One more thing, don’t format the card “to fix it.” People do taht and make the job harder.
I’d add one thing to what @mikeappsreviewer and @sternenwanderer said: check whether the files were actually copied before they were deleted. A lot of “move” operations fail halfway, then Windows leaves stuff in odd places. Use search by file extension on the destination drive, like .JPG, .CR3, .MP4, .MOV, and sort by date. Also check the Photos app/library if you imported instead of moved.
Where I slightly disagree is imaging first in every case. If the card is healthy and mounts normally, sometimes a straight read-only scan is faster and less stress for a panicked user. If the card is acting flaky, disconnecting, or asking to be repaired, then yeah, image first no question.

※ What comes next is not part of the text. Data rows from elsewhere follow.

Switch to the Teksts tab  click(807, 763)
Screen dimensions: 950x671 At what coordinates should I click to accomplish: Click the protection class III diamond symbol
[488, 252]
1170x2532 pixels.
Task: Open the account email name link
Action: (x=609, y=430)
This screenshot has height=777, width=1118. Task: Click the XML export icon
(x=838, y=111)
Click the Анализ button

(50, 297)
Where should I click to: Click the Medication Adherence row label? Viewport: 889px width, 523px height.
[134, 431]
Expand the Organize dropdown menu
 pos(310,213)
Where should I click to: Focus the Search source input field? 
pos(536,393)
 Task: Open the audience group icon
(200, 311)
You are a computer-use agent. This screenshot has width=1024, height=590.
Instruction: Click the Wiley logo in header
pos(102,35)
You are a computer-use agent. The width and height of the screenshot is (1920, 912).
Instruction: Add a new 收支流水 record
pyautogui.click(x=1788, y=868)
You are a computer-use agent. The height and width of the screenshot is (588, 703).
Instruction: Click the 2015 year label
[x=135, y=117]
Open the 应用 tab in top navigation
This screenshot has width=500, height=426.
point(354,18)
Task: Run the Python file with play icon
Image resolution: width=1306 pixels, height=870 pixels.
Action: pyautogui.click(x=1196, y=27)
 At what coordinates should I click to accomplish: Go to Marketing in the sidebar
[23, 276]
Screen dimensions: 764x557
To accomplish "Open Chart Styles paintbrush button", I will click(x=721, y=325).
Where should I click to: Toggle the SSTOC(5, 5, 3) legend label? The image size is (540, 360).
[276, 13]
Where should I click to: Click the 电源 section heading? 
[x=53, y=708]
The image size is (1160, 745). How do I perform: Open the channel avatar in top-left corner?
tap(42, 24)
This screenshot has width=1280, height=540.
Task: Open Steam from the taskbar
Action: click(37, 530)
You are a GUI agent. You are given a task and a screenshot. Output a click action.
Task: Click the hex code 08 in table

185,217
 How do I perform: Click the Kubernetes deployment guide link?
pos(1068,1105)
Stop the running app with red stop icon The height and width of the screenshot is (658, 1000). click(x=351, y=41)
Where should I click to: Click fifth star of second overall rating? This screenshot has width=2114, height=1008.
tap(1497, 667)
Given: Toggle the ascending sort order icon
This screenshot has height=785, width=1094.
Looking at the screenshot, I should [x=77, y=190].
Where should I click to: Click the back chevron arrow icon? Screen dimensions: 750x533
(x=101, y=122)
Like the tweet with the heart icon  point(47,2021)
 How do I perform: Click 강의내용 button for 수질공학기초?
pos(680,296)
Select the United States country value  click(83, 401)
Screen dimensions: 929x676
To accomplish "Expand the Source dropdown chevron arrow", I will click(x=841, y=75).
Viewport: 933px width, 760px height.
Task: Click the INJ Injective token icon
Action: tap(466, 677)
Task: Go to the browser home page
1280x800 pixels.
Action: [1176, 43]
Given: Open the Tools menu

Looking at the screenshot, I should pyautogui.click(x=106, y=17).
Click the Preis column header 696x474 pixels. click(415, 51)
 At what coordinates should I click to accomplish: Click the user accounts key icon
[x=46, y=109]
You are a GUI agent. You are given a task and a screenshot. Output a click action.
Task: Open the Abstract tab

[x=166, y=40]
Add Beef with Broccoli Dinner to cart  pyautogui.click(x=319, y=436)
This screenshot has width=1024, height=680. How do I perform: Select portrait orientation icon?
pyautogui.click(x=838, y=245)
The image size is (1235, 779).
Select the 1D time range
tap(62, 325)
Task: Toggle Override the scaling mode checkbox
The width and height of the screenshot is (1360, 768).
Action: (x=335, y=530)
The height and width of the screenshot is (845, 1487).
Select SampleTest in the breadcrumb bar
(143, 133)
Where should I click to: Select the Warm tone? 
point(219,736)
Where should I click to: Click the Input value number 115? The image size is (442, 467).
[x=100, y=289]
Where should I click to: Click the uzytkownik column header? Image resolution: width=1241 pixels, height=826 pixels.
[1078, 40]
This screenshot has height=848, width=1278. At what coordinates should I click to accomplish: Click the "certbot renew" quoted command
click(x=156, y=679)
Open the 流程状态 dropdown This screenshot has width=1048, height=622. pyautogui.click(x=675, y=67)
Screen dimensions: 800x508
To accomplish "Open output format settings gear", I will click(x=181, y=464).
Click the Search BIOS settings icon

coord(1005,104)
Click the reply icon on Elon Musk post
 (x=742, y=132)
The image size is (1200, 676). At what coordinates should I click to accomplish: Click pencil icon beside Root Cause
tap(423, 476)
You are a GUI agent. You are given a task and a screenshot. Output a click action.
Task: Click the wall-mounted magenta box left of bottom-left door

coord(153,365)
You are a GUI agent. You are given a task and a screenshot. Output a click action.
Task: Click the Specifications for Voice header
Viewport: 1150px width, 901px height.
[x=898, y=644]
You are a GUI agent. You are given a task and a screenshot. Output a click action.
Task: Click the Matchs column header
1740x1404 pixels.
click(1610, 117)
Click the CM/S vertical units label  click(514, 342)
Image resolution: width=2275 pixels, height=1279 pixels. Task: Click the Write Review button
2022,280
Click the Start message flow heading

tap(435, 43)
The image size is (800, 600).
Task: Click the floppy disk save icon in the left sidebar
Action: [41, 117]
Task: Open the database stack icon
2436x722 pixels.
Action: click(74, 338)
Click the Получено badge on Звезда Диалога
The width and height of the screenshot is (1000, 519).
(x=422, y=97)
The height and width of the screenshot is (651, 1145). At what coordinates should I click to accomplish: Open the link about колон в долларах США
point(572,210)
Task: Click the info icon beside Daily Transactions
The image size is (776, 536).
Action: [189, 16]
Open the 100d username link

Also, look at your camera brand’s folder structure before recovery. If you shot on Canon/Sony/Nikon, some clips or sidecar files may be in nested DCIM or PRIVATE folders and not truly gone. People miss that all the time.
For actual recovery, Disk Drill is solid mostly because it previews photos/videos well and doesn’t make you guess what’s recoverable. Just save recovered stuff somewhere else. Not back to the SD. Obvious, but ppl still do it.
If you want more opinions, this helpful Reddit thread on recovering deleted files from an SD card is worth a read.
And yeah, do not “test” the card by taking a few new pics. Thats how recoverable turns into gone.
One extra angle nobody’s mentioned enough: check for cloud/import leftovers. If you moved files through Windows Photos, macOS Photos, Lightroom, or a camera vendor app, the originals may already be in that library even if the SD card entry vanished. I’d search app libraries, not just folders.
I slightly disagree with scanning first if the card is behaving weirdly. If reads are slow, the card disconnects, or thumbnails hang, every extra pass is a gamble. At that point, cloning the card with a sector-level tool is worth the hassle, then do recovery work on the clone.
About Disk Drill since it came up from @sternenwanderer, @techchizkid, and @mikeappsreviewer:
Pros
- easy preview for photos and some videos
- simple enough when you’re stressed
- decent support for camera card recovery
- can recover from an image file, not just the live card
Cons
- free recovery limit on Windows is small
- deep scans can return lots of duplicates/unnamed files
- not my first pick for badly corrupted cards
If the deleted files were videos, don’t judge recovery by filename alone. Cameras often fragment clips, so a file that looks wrong might still open partially after recovery.
Also, after you recover anything important, retire that SD card if it has shown errors. Cards are cheap, reshoots aren’t.